Items listed in a dataset
================

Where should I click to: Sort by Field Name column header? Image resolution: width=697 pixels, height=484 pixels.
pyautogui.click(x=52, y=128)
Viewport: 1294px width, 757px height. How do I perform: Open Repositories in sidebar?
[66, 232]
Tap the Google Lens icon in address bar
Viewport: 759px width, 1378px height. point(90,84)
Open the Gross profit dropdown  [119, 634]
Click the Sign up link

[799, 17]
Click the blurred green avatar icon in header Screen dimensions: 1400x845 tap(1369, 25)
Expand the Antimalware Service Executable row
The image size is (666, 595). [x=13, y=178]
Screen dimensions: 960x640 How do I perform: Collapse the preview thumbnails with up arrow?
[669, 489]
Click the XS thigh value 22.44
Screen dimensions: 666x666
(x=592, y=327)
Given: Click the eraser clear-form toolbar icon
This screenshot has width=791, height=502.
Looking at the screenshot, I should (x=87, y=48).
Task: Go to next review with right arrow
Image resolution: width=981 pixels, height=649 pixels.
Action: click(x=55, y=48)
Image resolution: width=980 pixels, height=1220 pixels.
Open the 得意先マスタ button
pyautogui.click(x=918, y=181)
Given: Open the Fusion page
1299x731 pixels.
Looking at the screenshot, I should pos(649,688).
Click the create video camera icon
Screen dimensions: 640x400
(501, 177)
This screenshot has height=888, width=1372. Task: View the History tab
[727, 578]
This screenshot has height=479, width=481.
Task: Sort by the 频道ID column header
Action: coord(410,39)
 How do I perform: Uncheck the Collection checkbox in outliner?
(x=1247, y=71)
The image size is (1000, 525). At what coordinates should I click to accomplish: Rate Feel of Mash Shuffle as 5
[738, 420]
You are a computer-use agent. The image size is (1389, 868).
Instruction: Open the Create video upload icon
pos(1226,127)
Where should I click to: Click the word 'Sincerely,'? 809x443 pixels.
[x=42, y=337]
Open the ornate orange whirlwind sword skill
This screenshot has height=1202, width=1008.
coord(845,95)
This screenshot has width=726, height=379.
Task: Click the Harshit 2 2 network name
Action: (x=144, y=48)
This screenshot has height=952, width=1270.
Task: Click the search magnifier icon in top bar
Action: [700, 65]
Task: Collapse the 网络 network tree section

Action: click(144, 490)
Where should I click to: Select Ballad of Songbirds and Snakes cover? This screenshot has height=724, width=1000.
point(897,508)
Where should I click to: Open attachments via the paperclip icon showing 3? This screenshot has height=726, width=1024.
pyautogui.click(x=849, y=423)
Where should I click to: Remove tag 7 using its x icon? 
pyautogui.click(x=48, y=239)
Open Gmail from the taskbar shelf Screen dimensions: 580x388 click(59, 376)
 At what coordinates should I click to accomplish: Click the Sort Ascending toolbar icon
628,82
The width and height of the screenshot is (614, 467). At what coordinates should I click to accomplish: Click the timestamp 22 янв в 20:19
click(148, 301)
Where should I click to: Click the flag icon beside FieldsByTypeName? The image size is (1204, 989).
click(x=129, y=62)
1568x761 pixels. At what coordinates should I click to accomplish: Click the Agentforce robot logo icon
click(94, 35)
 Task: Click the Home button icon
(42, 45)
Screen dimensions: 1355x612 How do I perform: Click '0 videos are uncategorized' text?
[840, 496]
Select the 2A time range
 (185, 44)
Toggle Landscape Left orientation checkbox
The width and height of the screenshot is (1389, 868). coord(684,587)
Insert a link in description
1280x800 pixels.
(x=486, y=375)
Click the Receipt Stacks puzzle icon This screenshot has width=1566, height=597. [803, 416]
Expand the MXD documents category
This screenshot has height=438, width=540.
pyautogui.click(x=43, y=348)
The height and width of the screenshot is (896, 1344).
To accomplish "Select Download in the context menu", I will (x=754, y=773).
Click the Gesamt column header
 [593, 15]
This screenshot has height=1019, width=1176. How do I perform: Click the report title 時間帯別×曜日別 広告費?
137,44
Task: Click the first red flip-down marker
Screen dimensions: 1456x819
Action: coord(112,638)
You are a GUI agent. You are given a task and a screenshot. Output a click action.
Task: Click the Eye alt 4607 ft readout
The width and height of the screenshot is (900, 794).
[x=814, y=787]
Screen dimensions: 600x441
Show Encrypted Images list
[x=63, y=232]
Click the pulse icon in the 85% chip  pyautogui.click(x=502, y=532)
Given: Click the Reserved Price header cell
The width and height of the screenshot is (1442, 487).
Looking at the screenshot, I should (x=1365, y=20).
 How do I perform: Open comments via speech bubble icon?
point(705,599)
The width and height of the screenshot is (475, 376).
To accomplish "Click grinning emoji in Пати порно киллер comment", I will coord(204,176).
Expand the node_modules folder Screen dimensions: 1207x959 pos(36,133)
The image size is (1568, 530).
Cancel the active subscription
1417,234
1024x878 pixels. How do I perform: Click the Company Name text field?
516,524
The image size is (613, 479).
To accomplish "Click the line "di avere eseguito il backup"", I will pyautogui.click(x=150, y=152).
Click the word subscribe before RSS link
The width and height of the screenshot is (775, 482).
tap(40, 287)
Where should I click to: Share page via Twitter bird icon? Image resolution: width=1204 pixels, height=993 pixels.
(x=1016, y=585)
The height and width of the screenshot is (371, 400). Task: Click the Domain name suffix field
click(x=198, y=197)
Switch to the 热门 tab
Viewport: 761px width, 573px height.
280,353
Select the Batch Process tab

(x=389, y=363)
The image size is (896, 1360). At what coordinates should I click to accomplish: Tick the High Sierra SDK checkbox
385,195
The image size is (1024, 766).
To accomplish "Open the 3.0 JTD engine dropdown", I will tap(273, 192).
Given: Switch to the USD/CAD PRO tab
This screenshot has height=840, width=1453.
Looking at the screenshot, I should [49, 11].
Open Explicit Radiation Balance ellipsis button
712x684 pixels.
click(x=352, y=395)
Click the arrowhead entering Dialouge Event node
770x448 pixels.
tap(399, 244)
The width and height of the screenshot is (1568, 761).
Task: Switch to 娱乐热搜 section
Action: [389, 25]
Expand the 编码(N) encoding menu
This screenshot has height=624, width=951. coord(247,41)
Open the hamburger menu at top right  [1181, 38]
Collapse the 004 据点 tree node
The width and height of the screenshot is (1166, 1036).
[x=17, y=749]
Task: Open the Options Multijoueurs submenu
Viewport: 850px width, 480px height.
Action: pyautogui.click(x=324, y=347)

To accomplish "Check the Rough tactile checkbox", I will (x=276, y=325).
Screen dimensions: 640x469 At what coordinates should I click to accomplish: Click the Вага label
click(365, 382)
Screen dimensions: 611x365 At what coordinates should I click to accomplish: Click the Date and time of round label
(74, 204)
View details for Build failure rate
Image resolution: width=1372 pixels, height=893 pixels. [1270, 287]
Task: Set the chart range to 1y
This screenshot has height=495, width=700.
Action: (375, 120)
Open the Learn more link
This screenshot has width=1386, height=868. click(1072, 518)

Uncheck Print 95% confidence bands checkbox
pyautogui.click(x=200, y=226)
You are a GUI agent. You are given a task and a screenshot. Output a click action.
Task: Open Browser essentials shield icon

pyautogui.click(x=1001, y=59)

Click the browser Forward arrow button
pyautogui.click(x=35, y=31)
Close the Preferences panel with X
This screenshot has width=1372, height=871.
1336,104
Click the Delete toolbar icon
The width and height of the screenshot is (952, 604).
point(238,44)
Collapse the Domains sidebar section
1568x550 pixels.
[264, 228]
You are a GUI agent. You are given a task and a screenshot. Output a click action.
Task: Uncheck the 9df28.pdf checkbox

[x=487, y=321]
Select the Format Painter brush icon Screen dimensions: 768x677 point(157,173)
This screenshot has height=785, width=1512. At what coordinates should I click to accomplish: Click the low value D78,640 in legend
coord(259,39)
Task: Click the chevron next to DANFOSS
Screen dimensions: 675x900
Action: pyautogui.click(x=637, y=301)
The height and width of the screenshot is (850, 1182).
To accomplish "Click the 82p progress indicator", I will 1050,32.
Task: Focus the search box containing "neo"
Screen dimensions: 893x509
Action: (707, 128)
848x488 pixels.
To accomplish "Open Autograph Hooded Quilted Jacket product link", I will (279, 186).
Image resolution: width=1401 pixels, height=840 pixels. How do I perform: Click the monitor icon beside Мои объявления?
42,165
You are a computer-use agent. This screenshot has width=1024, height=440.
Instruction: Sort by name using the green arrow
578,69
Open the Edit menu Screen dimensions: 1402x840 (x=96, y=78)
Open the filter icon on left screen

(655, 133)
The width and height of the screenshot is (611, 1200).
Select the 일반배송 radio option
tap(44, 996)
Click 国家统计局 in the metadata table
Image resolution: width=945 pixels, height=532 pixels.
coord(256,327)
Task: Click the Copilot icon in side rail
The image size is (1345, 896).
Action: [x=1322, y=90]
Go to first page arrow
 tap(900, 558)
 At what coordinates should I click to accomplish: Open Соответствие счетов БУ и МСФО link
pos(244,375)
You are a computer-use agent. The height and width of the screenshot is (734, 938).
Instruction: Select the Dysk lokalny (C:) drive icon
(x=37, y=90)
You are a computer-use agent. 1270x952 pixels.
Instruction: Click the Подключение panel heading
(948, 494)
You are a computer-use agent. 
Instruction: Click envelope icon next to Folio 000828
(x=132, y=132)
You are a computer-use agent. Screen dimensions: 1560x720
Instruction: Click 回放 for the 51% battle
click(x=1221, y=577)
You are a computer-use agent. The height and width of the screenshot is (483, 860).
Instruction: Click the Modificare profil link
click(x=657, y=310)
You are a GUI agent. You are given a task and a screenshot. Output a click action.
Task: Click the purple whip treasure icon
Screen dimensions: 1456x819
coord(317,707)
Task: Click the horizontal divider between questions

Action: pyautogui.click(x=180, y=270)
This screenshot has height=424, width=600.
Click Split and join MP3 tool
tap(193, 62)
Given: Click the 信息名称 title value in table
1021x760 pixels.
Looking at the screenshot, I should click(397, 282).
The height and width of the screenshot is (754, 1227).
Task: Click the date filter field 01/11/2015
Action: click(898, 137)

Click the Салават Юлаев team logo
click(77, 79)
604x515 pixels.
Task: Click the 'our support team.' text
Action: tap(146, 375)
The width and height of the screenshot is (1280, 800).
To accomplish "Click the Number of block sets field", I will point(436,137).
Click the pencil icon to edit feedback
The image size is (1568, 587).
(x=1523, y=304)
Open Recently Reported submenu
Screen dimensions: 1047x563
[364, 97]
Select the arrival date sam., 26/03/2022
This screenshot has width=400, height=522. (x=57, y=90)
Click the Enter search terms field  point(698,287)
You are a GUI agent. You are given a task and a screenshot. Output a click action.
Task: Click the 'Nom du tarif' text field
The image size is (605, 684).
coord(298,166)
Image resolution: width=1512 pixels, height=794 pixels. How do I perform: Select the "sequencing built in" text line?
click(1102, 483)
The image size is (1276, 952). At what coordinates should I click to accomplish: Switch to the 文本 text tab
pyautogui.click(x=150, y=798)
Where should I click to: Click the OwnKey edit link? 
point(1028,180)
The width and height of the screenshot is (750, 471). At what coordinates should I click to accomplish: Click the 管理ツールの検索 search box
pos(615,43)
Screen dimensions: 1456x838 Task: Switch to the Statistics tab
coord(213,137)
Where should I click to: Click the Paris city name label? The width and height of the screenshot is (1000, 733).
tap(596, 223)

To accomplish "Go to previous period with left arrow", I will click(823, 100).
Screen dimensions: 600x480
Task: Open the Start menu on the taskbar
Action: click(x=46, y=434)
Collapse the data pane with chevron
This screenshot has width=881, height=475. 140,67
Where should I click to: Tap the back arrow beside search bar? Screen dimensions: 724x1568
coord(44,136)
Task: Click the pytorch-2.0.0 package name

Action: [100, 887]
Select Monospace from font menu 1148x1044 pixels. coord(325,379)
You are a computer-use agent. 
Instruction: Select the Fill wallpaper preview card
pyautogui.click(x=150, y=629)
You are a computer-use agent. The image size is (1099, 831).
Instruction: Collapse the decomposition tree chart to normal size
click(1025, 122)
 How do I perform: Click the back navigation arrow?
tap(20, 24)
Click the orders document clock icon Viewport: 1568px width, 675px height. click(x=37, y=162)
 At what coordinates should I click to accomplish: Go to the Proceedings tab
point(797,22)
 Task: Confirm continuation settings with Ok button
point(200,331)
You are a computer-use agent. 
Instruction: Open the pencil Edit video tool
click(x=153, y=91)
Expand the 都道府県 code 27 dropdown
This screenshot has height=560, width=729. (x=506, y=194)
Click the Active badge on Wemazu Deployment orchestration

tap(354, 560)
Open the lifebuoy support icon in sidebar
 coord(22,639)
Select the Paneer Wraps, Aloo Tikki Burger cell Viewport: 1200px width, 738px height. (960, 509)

================

_DESCRIPTION OF THE TASK_
Please rewrite the records starting at the line that contains "Task: Click the pytorch-2.0.0 package name" and ending at the last of the records, swapping "Instruction:" for "Command:" and leaving all else unchanged.

_EXPECTED ANSWER_
Task: Click the pytorch-2.0.0 package name

Action: [100, 887]
Select Monospace from font menu 1148x1044 pixels. coord(325,379)
You are a computer-use agent. 
Command: Select the Fill wallpaper preview card
pyautogui.click(x=150, y=629)
You are a computer-use agent. The image size is (1099, 831).
Command: Collapse the decomposition tree chart to normal size
click(1025, 122)
 How do I perform: Click the back navigation arrow?
tap(20, 24)
Click the orders document clock icon Viewport: 1568px width, 675px height. click(x=37, y=162)
 At what coordinates should I click to accomplish: Go to the Proceedings tab
point(797,22)
 Task: Confirm continuation settings with Ok button
point(200,331)
You are a computer-use agent. 
Command: Open the pencil Edit video tool
click(x=153, y=91)
Expand the 都道府県 code 27 dropdown
This screenshot has height=560, width=729. (x=506, y=194)
Click the Active badge on Wemazu Deployment orchestration

tap(354, 560)
Open the lifebuoy support icon in sidebar
 coord(22,639)
Select the Paneer Wraps, Aloo Tikki Burger cell Viewport: 1200px width, 738px height. (960, 509)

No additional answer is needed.